◆ **GIVEN TEXT**
[Start of section]
One would think that the process of obtaining data to conduct health and medical research in Australia would be straightforward. Unfortunately, it’s not. Researchers are constantly plagued by incessant delays and lengthy negotiations – all which stem from the fact that they have to go through a variety of different processes before their projects can commence.
The processes for obtaining datasets are incredibly unwieldy. They’re riddled with inefficiencies and duplication, which means researchers are pitted into an unwilling dance between multiple sets of data agencies, custodians, data linkage key and infrastructure providers, all whilst they’re chasing approvals from multiple ethics committees. The end result? The pace of Australian health and medical research (HMR) is slowed, drastically.
The story of Dr Jones below is a case study using an example researcher. It is based on the experiences of a few different researchers we have spoken with. Through it, we’ll examine some of these problems. While you’re reading, bear in mind that it’s only a small glimpse into the myriad of frustrations involved in attempting to get access to the data required to conduct Health and Medical Research.
For a detailed review of the processes, documentation and applications required to conduct national data linkage in Australia, please read this paper published by PHRN.
Running around in Circles
Calling Dr Jones
Dr Cameron Jones is a senior health economist and a data scientist at Oz University. Dr Jones is passionate about the possibilities that data analytics offer for improving health and healthcare services. He’s decided to pursue a project that is aimed at reducing the time it takes for patients in remote areas to access emergency services.
To do this, he needs to link data from four different datasets for analysis. He’s also got two additional researchers on board – Margaret and Gagandeep. It’s safe to say they’re all very excited to proceed. Surely they’ll have no problem accessing the data they require to improve the quality of care for those living in remote areas?
As a first step, Dr Jones prepares a research protocol. It identifies the problem he and the team want to address, the types of data they wish to use, and their research analysis method.
Having secured funding, Dr Jones and his team begin discussions with data agencies that hold the data they need. Each agency has specific individuals who are ‘data custodians’. These custodians grant permissions to access their specific datasets. Taking the time to make access requests to each custodian is a lengthy process.
In order to link the different datasets they now have to speak to a different entity - the data linkage unit, who is responsible for providing the keys to linking data. The team then find out that they may not use their own research environment to store and access linked data, but will have to approach another agency - the secure infrastructure provider who has been specified by the data linkage unit. Yet again, this agency has a different set of requirements to be completed.
[End of section]
◆ **PROMPT**
Can you pick up the account above of Dr Jones's struggle to get health research data and continue it from its last sentence?

◆ **RECORDS**
[Start of section]
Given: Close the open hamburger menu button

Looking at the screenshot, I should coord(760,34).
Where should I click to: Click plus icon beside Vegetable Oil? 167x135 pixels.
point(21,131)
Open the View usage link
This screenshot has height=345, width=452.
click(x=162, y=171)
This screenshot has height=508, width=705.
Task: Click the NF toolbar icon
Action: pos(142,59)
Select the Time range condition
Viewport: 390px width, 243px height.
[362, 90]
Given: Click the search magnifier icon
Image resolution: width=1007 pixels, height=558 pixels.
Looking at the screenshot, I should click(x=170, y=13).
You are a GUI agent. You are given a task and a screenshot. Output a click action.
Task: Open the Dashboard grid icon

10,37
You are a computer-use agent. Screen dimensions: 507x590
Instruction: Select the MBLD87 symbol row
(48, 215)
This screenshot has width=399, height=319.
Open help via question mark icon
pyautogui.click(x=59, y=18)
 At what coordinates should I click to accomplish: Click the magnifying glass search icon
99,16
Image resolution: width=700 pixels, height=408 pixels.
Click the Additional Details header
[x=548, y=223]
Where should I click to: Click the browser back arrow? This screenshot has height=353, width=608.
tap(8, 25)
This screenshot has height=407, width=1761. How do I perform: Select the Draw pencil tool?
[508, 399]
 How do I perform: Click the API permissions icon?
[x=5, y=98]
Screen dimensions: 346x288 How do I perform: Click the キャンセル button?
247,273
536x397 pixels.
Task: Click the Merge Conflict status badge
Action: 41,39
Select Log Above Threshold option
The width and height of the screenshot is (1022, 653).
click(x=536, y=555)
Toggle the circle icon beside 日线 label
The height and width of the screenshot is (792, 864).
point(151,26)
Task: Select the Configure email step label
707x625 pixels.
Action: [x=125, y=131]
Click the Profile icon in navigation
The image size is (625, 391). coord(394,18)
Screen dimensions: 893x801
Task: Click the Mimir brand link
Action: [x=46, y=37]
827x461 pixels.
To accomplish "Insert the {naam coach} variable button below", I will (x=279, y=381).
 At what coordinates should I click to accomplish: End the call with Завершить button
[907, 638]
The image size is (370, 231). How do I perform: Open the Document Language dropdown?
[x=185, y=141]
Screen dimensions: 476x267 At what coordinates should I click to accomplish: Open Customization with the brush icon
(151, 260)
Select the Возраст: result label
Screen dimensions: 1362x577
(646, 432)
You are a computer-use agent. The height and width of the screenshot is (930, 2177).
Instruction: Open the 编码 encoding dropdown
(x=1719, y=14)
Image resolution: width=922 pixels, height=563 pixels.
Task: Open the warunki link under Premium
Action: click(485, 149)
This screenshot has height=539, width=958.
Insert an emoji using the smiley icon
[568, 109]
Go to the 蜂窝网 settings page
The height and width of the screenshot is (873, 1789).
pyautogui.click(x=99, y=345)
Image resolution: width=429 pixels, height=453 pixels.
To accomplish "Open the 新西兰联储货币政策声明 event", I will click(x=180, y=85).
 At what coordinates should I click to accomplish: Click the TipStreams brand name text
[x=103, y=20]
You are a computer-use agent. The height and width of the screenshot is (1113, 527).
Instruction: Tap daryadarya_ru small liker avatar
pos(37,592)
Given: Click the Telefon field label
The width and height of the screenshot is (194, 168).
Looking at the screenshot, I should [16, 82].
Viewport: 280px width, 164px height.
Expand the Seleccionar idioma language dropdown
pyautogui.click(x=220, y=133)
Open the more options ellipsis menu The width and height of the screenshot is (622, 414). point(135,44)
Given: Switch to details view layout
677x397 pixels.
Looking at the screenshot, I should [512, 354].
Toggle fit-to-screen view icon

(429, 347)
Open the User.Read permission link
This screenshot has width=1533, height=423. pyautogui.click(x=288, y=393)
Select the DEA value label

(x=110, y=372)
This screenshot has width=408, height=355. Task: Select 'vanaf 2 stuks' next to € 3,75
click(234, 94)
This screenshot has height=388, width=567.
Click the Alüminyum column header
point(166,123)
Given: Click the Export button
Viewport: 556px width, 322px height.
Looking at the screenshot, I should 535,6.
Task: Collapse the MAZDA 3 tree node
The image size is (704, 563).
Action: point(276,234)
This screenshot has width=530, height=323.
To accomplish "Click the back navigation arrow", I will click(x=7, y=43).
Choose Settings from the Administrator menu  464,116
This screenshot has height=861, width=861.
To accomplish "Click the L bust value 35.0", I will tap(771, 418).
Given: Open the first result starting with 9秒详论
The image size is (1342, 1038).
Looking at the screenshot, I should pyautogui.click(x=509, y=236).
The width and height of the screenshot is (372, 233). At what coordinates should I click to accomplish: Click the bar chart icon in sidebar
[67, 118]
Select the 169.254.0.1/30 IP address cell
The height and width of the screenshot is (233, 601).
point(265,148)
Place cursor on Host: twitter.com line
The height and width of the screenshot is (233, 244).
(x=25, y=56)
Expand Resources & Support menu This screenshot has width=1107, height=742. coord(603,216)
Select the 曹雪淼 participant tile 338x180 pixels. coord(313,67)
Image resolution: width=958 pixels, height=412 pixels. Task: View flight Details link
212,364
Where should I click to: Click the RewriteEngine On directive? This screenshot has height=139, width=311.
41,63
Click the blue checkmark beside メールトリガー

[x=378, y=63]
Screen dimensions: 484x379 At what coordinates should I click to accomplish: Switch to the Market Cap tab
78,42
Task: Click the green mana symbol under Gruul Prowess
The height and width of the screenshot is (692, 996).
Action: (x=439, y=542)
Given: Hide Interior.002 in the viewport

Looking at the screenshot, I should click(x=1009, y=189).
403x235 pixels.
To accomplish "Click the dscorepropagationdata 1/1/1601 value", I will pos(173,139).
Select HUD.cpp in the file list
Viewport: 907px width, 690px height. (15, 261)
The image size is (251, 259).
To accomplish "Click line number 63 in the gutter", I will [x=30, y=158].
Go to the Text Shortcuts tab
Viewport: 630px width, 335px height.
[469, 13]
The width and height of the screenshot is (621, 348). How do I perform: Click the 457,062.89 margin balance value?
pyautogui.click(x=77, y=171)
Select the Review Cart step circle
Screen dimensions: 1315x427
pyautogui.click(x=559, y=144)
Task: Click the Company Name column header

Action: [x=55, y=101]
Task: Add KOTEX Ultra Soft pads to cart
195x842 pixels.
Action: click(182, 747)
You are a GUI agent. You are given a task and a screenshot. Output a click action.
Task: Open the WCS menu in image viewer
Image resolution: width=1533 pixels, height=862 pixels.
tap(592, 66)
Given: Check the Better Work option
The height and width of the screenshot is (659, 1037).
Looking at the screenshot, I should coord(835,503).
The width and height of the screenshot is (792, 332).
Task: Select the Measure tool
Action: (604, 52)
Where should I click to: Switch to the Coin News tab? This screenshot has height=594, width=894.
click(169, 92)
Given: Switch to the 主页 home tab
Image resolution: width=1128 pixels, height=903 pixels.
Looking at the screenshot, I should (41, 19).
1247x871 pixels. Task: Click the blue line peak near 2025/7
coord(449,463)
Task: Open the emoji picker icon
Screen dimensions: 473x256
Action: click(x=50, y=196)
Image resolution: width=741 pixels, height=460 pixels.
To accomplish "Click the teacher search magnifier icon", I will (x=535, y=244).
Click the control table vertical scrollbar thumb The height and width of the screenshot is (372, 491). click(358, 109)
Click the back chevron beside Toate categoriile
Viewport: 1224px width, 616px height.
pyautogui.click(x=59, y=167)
[End of section]
◆ **RESPONSE FOR THIS EXERCISE**
The data custodians, linkage key and infrastructure providers all have their own application processes. They all check if Dr Jones’ project has obtained ethics clearances and other approvals before they can provide any data or data-related information.
Satisfying all these requirements leads to much wasted time because of information duplication.
Dr Jones wishes he could simply make his request to a single national data entity which could then liaise with the different agencies for him: the process would be much simpler.
To get their ethics clearances, Dr Jones and his team have to apply with the national health research ethics committee, and the Oz University ethics board. Because the data cover different states, Dr. Jones needs to go to the ethics committee of all states, and also since the research tries to answer questions about Aboriginal health, they need to apply for ethics clearances from the Aboriginal health ethics committee too.
However, each committee wants information about the data before they can provide any sort of clearance.
This leads Dr Jones and his team to a paradox. On the one hand, they can’t get ethics clearances until they can provide data-related information to the committees. At the same time, they can’t get this information without the required ethics approvals. Unsurprisingly, this leads to what seems like an endless back and forth between the committees and custodians.
After several months, Dr Jones is able to convince the custodians to provide their metadata to the ethics committees. The project can finally move on.
However, one ethics committee requires that consent be individually obtained from each of the participants who has provided data to the datasets that Dr Jones and his team want to access. Things are delayed further. Hard copies of consent forms have to be mailed to individuals – many of whom have changed addresses, or died. Dr Jones and his team then launch into the mammoth follow-up task of retrieving the completed consent forms.
Many months later…
Dr Jones, Margaret and Gagandeep have spent considerable time and energy and have talked to at least twelve different agencies and committees without doing any research on the project. However, they’ve finally overcome their many obstacles and frustrations and are ready to begin.
Unfortunately, due to changed personal circumstances, Margaret is unable to continue any research work. Dr Jones identifies a new team member, Deborah, as a replacement. Now they have to recontact each ethics committee and custodian to give Deborah data access, resulting in more delays and information duplication.
How Governments and researchers can work together to address the various complexities in data access is part of what we will be looking at in our Flying Blind Vol. 2 Report. We hope this will form the basis of a conversation that organizations like Research Australia can lead the health and medical research sector in having with Governments.